The Y2K Bug Complete Non-Occasion: 25 Years On, What Was That All About?
It’s simple to be nostalgic about 1999. But when, whether or not by way of your personal hazy recollections or stuff you’ve picked up on social media, you assume the final 12 months of the twentieth century was all about Britney Spears taking up the planet, Brad and Jen’s nice love and, most of all, the life-altering determination of which glitter eyeshadow to put on on Millennium Eve, you’re forgetting one thing big and scary.
As a result of, for some time there, all of us believed that, as soon as 1999 flipped into 2000, civilization as we all know it could finish. Extra terrifying than something with six legs or a toxic sting in its tail, the Y2K Bug threatened to carry down the world one laptop at a time.
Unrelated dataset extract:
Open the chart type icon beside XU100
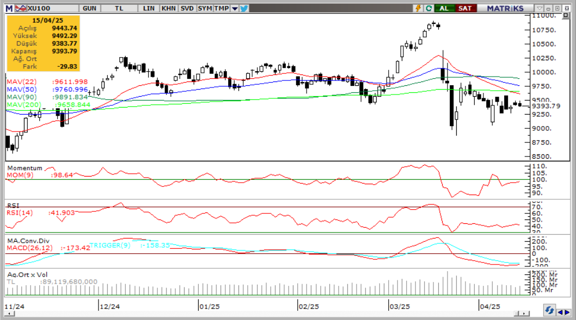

Sure, we severely all feared that these clunky beige packing containers that we performed Solitaire on merely wouldn’t address the daybreak of a brand new century and that every little thing that relied on expertise to perform would immediately and epically fail. It was everywhere in the information, and it was all of your dad’s nerdy good friend who labored in IT may speak about.
Ultimately, it was the best non-event of, effectively, the millennium — and that may be largely right down to your dad’s nerdy good friend who labored in IT and the 1000’s like him who, it seems, have been superheroes. What was that each one about?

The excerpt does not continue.